J.). “
“(Neuron 80, 1129–1144; December 4, 2013) The original version of this article omitted two citations. The first paper provides additional support that spontaneous ATP release from inner supporting cells mediate correlated activity in the developing cochlea (Tritsch and Bergles, J. Neurosci., 2010). The second paper reports that in the prehearing period, spontaneous activity in the cochlea drives bursts of action potentials in auditory nuclei in vivo (Tritsch et al., Nat. Neurosci., 2010). These citations have been added, and the article has now been corrected online. “
“Among the first microsatellite expansion diseases identified
20 years ago was the X-linked, CAG trinucleotide repeat disorder spinobulbar muscular atrophy (SBMA, or Kennedy’s disease) (La Spada et al., 1991). In SBMA and eight additional neurodegenerative Talazoparib order diseases, the CAG repeat is located within the open reading frame and encodes a stretch of glutamines
(Orr and Zoghbi, 2007), providing the basis for Selisistat their designation as polyglutamine (polyQ) expansion disorders. The most recent polyQ expansion disease identified, SCA17, came to light 10 years ago (Nakamura et al., 2001). However, over the last decade, no additional neurodegenerative syndromes have qualified as polyQ expansion diseases, although others have been suggested as candidates.

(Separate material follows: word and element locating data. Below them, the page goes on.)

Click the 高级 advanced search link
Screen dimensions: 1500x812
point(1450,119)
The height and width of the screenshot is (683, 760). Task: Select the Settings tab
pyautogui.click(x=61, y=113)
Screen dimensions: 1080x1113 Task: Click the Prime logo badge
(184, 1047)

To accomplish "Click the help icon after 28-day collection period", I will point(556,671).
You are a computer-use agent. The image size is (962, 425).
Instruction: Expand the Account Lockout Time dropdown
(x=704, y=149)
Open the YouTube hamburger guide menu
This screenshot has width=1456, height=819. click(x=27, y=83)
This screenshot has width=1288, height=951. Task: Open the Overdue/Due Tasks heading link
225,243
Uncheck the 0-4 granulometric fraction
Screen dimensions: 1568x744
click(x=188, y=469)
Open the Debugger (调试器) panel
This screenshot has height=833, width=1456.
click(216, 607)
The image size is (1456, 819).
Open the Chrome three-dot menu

Two in particular, SCA8 and Huntington’s disease
like-2 (HDL2), map to loci containing an unstable CAG repeat. heptaminol SCA8 is a slowly progressive neurodegenerative disease arising from a CTG/CAG expansion located on chromosome 13q21 (Koob et al., 1999), while HDL2 is associated with a CTG/CAG repeat at the Junctophilin-3 (JPH3) locus with the CTG repeat on the JPH3 sense strand ( Holmes et al., 2001). It is important to note that while the molecular mechanism or mechanisms underlying the polyQ diseases are a matter of considerable investigation and discussion, a basic tenant of the field is that the polyQ-containing protein/peptide is the pathogenic entity. However, to date there is biochemical evidence only for the CUG-repeat-containing transcript, and not the polyQ-encoding transcript, in SCA8 and HDL2 in humans ( Koob et al., 1999 and Holmes et al., 2001). Furthermore, the CUG-containing RNA species can be as toxic as the polyQ peptide, as exemplified in the myotonic dystrophies DM1 and DM2 ( Ranum and Cooper, 2006). As such, the focus has been on whether the CUG-containing strand, which encodes a detectable RNA in SCA8 and HDL2, is the pathogenic culprit. In fact, for both SCA8 and HDL2, there is evidence to suggest involvement of a toxic RNA species in disease progression ( Daughters et al., 2009 and Rudnicki et al., 2007).